» STATED GOAL 1: Lay out the records as a Markdown table with the columns Nr and Line, covering everything from the line containing "Task: Switch to Month view" down to the line containing "will [515, 359].". Give each line its own numbered row and leave out blank lines.

» DOCUMENT SECTION:
= = = = = = =

III. MERCHANT-MEMBER RATIO
Notwithstanding the requirements of Section I above, Signature may not deliver
new DALC Members of such quantity so as to cause the Member-Merchant Ratio
within a Territory to exceed 300:1 at any time; provided, however, that if
Transmedia does not deliver a sufficient number of quality Merchants to enable
Signature to satisfy the guidelines set forth under Section I above, Signature
shall be relieved of any obligation to satisfy such guidelines to the extent of
Transmedia's failure to deliver a sufficient number of qualified Merchants.
(Page 118 of 252 Pages)
IV. TELEMARKETING STANDARDS
To the extent that Signature engages in telemarketing in connection with the
performance of its duties hereunder, Signature shall use commercially reasonable
efforts to ensure that the quality thereof is consistent with Transmedia's
overall service quality standards as provided to Signature in writing from time
to time. Signature shall use its commercially reasonable efforts to ensure that
the following guidelines are followed:
A. Signature representatives (or communicators employed by vendors)
shall approach each call courteously and professionally.
B. Signature shall use its commercially reasonable efforts to ensure that
all communicators understand the DALC Program and the particulars of
the offer being promoted and are able to respond to all probable
questions.
C. The communicator who makes or receives calls shall clearly identify
himself or herself when the call begins.
D. Signature shall not call consumers who are listed on the TPS Service
provided by the Direct Marketing Association.
E. The consumer shall always have the choice to freely accept or reject
any telemarketing offer.

= = = = = = =

» SUPPLIED INFORMATION:
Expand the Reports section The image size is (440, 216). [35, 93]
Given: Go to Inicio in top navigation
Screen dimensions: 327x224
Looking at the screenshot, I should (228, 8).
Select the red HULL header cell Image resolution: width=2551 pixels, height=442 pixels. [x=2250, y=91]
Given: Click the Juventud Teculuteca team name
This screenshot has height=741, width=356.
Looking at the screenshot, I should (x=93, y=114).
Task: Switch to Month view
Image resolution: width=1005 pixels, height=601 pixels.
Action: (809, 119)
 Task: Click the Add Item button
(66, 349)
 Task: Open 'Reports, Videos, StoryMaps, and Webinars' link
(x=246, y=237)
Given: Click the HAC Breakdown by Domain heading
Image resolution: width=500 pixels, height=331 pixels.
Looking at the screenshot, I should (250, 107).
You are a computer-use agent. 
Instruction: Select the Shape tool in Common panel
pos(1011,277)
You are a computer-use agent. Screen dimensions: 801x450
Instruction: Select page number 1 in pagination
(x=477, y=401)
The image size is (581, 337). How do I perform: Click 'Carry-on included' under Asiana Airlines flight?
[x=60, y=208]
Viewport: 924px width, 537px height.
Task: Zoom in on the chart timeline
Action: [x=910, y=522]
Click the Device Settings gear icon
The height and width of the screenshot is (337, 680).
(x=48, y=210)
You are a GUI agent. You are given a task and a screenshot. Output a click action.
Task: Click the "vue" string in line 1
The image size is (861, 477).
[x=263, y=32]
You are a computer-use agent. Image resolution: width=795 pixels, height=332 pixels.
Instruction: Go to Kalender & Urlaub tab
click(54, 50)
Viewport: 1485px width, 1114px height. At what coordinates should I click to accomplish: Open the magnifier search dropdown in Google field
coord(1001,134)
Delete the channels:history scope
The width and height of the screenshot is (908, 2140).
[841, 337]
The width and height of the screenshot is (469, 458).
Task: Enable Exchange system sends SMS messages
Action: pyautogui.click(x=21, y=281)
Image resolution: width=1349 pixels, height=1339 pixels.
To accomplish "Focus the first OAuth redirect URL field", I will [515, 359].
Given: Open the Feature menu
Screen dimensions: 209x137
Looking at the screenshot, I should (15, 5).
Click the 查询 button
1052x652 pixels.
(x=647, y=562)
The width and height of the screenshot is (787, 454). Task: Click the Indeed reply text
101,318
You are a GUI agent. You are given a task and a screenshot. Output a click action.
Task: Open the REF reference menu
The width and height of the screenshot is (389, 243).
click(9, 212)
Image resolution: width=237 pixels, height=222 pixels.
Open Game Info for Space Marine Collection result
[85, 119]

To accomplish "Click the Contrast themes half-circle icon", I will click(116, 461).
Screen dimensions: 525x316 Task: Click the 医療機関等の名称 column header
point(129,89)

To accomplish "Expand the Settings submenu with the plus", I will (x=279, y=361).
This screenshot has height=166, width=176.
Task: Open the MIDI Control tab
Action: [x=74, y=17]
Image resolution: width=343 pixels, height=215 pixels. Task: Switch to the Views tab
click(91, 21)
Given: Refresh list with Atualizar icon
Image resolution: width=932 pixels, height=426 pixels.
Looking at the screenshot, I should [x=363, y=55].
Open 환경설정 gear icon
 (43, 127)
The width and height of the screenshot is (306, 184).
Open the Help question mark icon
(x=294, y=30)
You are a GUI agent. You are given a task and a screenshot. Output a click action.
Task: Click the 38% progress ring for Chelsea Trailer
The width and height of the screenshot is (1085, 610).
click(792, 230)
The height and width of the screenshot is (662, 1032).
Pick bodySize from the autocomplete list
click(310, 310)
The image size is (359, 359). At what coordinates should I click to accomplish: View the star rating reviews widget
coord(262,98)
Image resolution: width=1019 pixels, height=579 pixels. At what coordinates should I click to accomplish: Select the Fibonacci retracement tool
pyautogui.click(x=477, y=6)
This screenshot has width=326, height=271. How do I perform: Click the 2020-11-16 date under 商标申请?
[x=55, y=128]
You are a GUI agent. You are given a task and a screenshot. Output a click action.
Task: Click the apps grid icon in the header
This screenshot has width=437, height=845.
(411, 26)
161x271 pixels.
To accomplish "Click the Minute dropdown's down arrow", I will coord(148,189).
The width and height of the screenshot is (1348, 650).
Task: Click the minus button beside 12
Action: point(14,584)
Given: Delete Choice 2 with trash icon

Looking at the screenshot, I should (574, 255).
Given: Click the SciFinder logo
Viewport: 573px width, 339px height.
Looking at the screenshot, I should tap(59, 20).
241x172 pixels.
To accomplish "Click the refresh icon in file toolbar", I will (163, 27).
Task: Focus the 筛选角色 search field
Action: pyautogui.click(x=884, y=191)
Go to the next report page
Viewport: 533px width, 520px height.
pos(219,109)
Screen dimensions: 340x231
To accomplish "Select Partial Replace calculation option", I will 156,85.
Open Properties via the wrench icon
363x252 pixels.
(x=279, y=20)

= = = = = = =

» STATED GOAL 2: Duplicate everything in the contract excerpt from "D. Signature shall" down to "any telemarketing offer.", word for word.

» WRITTEN RESPONSE 1:
| Nr | Line |
|---|---|
| 1 | Task: Switch to Month view |
| 2 | Image resolution: width=1005 pixels, height=601 pixels. |
| 3 | Action: (809, 119) |
| 4 |  Task: Click the Add Item button |
| 5 | (66, 349) |
| 6 |  Task: Open 'Reports, Videos, StoryMaps, and Webinars' link |
| 7 | (x=246, y=237) |
| 8 | Given: Click the HAC Breakdown by Domain heading |
| 9 | Image resolution: width=500 pixels, height=331 pixels. |
| 10 | Looking at the screenshot, I should (250, 107). |
| 11 | You are a computer-use agent.  |
| 12 | Instruction: Select the Shape tool in Common panel |
| 13 | pos(1011,277) |
| 14 | You are a computer-use agent. Screen dimensions: 801x450 |
| 15 | Instruction: Select page number 1 in pagination |
| 16 | (x=477, y=401) |
| 17 | The image size is (581, 337). How do I perform: Click 'Carry-on included' under Asiana Airlines flight? |
| 18 | [x=60, y=208] |
| 19 | Viewport: 924px width, 537px height. |
| 20 | Task: Zoom in on the chart timeline |
| 21 | Action: [x=910, y=522] |
| 22 | Click the Device Settings gear icon |
| 23 | The height and width of the screenshot is (337, 680). |
| 24 | (x=48, y=210) |
| 25 | You are a GUI agent. You are given a task and a screenshot. Output a click action. |
| 26 | Task: Click the "vue" string in line 1 |
| 27 | The image size is (861, 477). |
| 28 | [x=263, y=32] |
| 29 | You are a computer-use agent. Image resolution: width=795 pixels, height=332 pixels. |
| 30 | Instruction: Go to Kalender & Urlaub tab |
| 31 | click(54, 50) |
| 32 | Viewport: 1485px width, 1114px height. At what coordinates should I click to accomplish: Open the magnifier search dropdown in Google field |
| 33 | coord(1001,134) |
| 34 | Delete the channels:history scope |
| 35 | The width and height of the screenshot is (908, 2140). |
| 36 | [841, 337] |
| 37 | The width and height of the screenshot is (469, 458). |
| 38 | Task: Enable Exchange system sends SMS messages |
| 39 | Action: pyautogui.click(x=21, y=281) |
| 40 | Image resolution: width=1349 pixels, height=1339 pixels. |
| 41 | To accomplish "Focus the first OAuth redirect URL field", I will [515, 359]. |

» WRITTEN RESPONSE 2:
D. Signature shall not call consumers who are listed on the TPS Service
provided by the Direct Marketing Association.
E. The consumer shall always have the choice to freely accept or reject
any telemarketing offer.